■ Task to carry out:
Word for word, copy all of the entries.

Stored data:
^^^^^^^^^^^^^^^^

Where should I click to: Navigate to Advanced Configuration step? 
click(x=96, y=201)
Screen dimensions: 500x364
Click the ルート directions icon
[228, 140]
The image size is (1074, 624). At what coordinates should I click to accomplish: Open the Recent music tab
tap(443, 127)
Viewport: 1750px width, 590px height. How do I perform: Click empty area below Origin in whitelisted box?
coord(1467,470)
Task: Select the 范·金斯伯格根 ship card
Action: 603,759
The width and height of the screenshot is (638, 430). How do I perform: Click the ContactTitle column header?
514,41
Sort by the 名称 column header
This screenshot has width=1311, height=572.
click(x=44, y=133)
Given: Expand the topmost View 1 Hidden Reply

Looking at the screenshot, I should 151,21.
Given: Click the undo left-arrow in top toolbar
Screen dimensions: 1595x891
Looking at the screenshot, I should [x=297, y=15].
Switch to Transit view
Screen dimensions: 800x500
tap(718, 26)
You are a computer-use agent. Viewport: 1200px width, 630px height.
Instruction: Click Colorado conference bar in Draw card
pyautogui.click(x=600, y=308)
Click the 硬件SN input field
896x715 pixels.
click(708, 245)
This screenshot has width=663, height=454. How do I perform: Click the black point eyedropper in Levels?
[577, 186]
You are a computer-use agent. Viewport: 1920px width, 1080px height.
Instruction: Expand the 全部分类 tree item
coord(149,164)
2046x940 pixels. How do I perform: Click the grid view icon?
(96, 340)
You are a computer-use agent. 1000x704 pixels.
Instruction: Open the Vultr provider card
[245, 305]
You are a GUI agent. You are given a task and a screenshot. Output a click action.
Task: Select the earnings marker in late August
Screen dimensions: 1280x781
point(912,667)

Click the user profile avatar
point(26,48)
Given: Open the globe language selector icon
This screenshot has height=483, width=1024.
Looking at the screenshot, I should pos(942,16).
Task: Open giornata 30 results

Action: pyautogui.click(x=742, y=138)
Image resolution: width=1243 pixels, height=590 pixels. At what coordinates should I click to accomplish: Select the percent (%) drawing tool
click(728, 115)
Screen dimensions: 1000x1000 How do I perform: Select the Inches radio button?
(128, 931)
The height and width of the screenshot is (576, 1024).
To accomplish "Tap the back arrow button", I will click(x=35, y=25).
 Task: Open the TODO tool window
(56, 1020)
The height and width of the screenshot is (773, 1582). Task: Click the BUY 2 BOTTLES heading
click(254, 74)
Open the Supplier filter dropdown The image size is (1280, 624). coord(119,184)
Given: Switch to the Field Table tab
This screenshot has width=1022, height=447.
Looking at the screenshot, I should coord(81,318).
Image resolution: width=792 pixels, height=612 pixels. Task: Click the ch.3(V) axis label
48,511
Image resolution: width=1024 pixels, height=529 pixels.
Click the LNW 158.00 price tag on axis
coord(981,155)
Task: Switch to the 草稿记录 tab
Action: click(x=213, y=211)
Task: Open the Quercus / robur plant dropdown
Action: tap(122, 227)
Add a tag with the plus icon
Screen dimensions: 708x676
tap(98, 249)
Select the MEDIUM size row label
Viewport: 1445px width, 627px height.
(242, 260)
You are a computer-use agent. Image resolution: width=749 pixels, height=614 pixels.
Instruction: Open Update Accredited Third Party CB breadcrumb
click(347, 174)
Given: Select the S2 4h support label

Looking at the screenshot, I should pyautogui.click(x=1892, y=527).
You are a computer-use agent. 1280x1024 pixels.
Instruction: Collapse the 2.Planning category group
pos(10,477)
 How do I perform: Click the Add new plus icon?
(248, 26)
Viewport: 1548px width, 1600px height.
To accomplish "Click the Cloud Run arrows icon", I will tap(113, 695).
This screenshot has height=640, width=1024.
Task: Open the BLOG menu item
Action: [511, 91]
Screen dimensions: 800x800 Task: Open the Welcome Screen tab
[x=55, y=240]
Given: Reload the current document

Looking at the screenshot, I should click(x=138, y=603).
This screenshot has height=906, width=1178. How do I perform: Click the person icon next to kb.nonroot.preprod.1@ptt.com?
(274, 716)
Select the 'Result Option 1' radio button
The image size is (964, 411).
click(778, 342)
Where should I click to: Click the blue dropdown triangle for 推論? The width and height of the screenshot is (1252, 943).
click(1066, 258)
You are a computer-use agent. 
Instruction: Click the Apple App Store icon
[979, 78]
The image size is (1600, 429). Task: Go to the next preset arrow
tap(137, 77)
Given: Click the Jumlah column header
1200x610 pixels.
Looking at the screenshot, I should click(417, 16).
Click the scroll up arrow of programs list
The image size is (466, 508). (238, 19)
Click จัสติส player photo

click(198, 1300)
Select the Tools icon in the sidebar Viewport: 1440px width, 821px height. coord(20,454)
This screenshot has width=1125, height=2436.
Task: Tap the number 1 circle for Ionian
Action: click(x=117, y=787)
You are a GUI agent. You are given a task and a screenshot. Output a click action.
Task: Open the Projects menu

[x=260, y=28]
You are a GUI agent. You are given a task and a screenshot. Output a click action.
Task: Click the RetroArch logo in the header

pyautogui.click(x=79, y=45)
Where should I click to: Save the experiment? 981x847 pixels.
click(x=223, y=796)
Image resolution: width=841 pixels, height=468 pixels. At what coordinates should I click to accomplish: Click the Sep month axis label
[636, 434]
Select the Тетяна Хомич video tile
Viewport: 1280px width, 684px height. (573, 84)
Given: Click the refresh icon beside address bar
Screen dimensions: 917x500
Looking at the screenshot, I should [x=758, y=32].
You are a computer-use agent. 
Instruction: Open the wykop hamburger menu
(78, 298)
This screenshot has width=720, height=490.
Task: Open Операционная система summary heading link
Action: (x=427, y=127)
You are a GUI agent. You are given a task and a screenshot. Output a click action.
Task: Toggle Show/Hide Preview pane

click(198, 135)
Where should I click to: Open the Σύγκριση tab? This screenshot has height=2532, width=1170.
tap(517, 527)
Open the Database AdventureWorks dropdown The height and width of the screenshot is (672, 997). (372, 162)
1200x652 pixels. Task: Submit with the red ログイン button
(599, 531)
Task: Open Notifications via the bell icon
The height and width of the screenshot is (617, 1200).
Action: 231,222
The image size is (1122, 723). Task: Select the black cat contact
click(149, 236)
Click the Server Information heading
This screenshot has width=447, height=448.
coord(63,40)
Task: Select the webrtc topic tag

^^^^^^^^^^^^^^^^

■ Answer to the exercise:
Where should I click to: Navigate to Advanced Configuration step? 
click(x=96, y=201)
Screen dimensions: 500x364
Click the ルート directions icon
[228, 140]
The image size is (1074, 624). At what coordinates should I click to accomplish: Open the Recent music tab
tap(443, 127)
Viewport: 1750px width, 590px height. How do I perform: Click empty area below Origin in whitelisted box?
coord(1467,470)
Task: Select the 范·金斯伯格根 ship card
Action: 603,759
The width and height of the screenshot is (638, 430). How do I perform: Click the ContactTitle column header?
514,41
Sort by the 名称 column header
This screenshot has width=1311, height=572.
click(x=44, y=133)
Given: Expand the topmost View 1 Hidden Reply

Looking at the screenshot, I should 151,21.
Given: Click the undo left-arrow in top toolbar
Screen dimensions: 1595x891
Looking at the screenshot, I should [x=297, y=15].
Switch to Transit view
Screen dimensions: 800x500
tap(718, 26)
You are a computer-use agent. Viewport: 1200px width, 630px height.
Instruction: Click Colorado conference bar in Draw card
pyautogui.click(x=600, y=308)
Click the 硬件SN input field
896x715 pixels.
click(708, 245)
This screenshot has width=663, height=454. How do I perform: Click the black point eyedropper in Levels?
[577, 186]
You are a computer-use agent. Viewport: 1920px width, 1080px height.
Instruction: Expand the 全部分类 tree item
coord(149,164)
2046x940 pixels. How do I perform: Click the grid view icon?
(96, 340)
You are a computer-use agent. 1000x704 pixels.
Instruction: Open the Vultr provider card
[245, 305]
You are a GUI agent. You are given a task and a screenshot. Output a click action.
Task: Select the earnings marker in late August
Screen dimensions: 1280x781
point(912,667)

Click the user profile avatar
point(26,48)
Given: Open the globe language selector icon
This screenshot has height=483, width=1024.
Looking at the screenshot, I should pos(942,16).
Task: Open giornata 30 results

Action: pyautogui.click(x=742, y=138)
Image resolution: width=1243 pixels, height=590 pixels. At what coordinates should I click to accomplish: Select the percent (%) drawing tool
click(728, 115)
Screen dimensions: 1000x1000 How do I perform: Select the Inches radio button?
(128, 931)
The height and width of the screenshot is (576, 1024).
To accomplish "Tap the back arrow button", I will click(x=35, y=25).
 Task: Open the TODO tool window
(56, 1020)
The height and width of the screenshot is (773, 1582). Task: Click the BUY 2 BOTTLES heading
click(254, 74)
Open the Supplier filter dropdown The image size is (1280, 624). coord(119,184)
Given: Switch to the Field Table tab
This screenshot has width=1022, height=447.
Looking at the screenshot, I should coord(81,318).
Image resolution: width=792 pixels, height=612 pixels. Task: Click the ch.3(V) axis label
48,511
Image resolution: width=1024 pixels, height=529 pixels.
Click the LNW 158.00 price tag on axis
coord(981,155)
Task: Switch to the 草稿记录 tab
Action: click(x=213, y=211)
Task: Open the Quercus / robur plant dropdown
Action: tap(122, 227)
Add a tag with the plus icon
Screen dimensions: 708x676
tap(98, 249)
Select the MEDIUM size row label
Viewport: 1445px width, 627px height.
(242, 260)
You are a computer-use agent. Image resolution: width=749 pixels, height=614 pixels.
Instruction: Open Update Accredited Third Party CB breadcrumb
click(347, 174)
Given: Select the S2 4h support label

Looking at the screenshot, I should pyautogui.click(x=1892, y=527).
You are a computer-use agent. 1280x1024 pixels.
Instruction: Collapse the 2.Planning category group
pos(10,477)
 How do I perform: Click the Add new plus icon?
(248, 26)
Viewport: 1548px width, 1600px height.
To accomplish "Click the Cloud Run arrows icon", I will tap(113, 695).
This screenshot has height=640, width=1024.
Task: Open the BLOG menu item
Action: [511, 91]
Screen dimensions: 800x800 Task: Open the Welcome Screen tab
[x=55, y=240]
Given: Reload the current document

Looking at the screenshot, I should click(x=138, y=603).
This screenshot has height=906, width=1178. How do I perform: Click the person icon next to kb.nonroot.preprod.1@ptt.com?
(274, 716)
Select the 'Result Option 1' radio button
The image size is (964, 411).
click(778, 342)
Where should I click to: Click the blue dropdown triangle for 推論? The width and height of the screenshot is (1252, 943).
click(1066, 258)
You are a computer-use agent. 
Instruction: Click the Apple App Store icon
[979, 78]
The image size is (1600, 429). Task: Go to the next preset arrow
tap(137, 77)
Given: Click the Jumlah column header
1200x610 pixels.
Looking at the screenshot, I should click(417, 16).
Click the scroll up arrow of programs list
The image size is (466, 508). (238, 19)
Click จัสติส player photo

click(198, 1300)
Select the Tools icon in the sidebar Viewport: 1440px width, 821px height. coord(20,454)
This screenshot has width=1125, height=2436.
Task: Tap the number 1 circle for Ionian
Action: click(x=117, y=787)
You are a GUI agent. You are given a task and a screenshot. Output a click action.
Task: Open the Projects menu

[x=260, y=28]
You are a GUI agent. You are given a task and a screenshot. Output a click action.
Task: Click the RetroArch logo in the header

pyautogui.click(x=79, y=45)
Where should I click to: Save the experiment? 981x847 pixels.
click(x=223, y=796)
Image resolution: width=841 pixels, height=468 pixels. At what coordinates should I click to accomplish: Click the Sep month axis label
[636, 434]
Select the Тетяна Хомич video tile
Viewport: 1280px width, 684px height. (573, 84)
Given: Click the refresh icon beside address bar
Screen dimensions: 917x500
Looking at the screenshot, I should [x=758, y=32].
You are a computer-use agent. 
Instruction: Open the wykop hamburger menu
(78, 298)
This screenshot has width=720, height=490.
Task: Open Операционная система summary heading link
Action: (x=427, y=127)
You are a GUI agent. You are given a task and a screenshot. Output a click action.
Task: Toggle Show/Hide Preview pane

click(198, 135)
Where should I click to: Open the Σύγκριση tab? This screenshot has height=2532, width=1170.
tap(517, 527)
Open the Database AdventureWorks dropdown The height and width of the screenshot is (672, 997). (372, 162)
1200x652 pixels. Task: Submit with the red ログイン button
(599, 531)
Task: Open Notifications via the bell icon
The height and width of the screenshot is (617, 1200).
Action: 231,222
The image size is (1122, 723). Task: Select the black cat contact
click(149, 236)
Click the Server Information heading
This screenshot has width=447, height=448.
coord(63,40)
Task: Select the webrtc topic tag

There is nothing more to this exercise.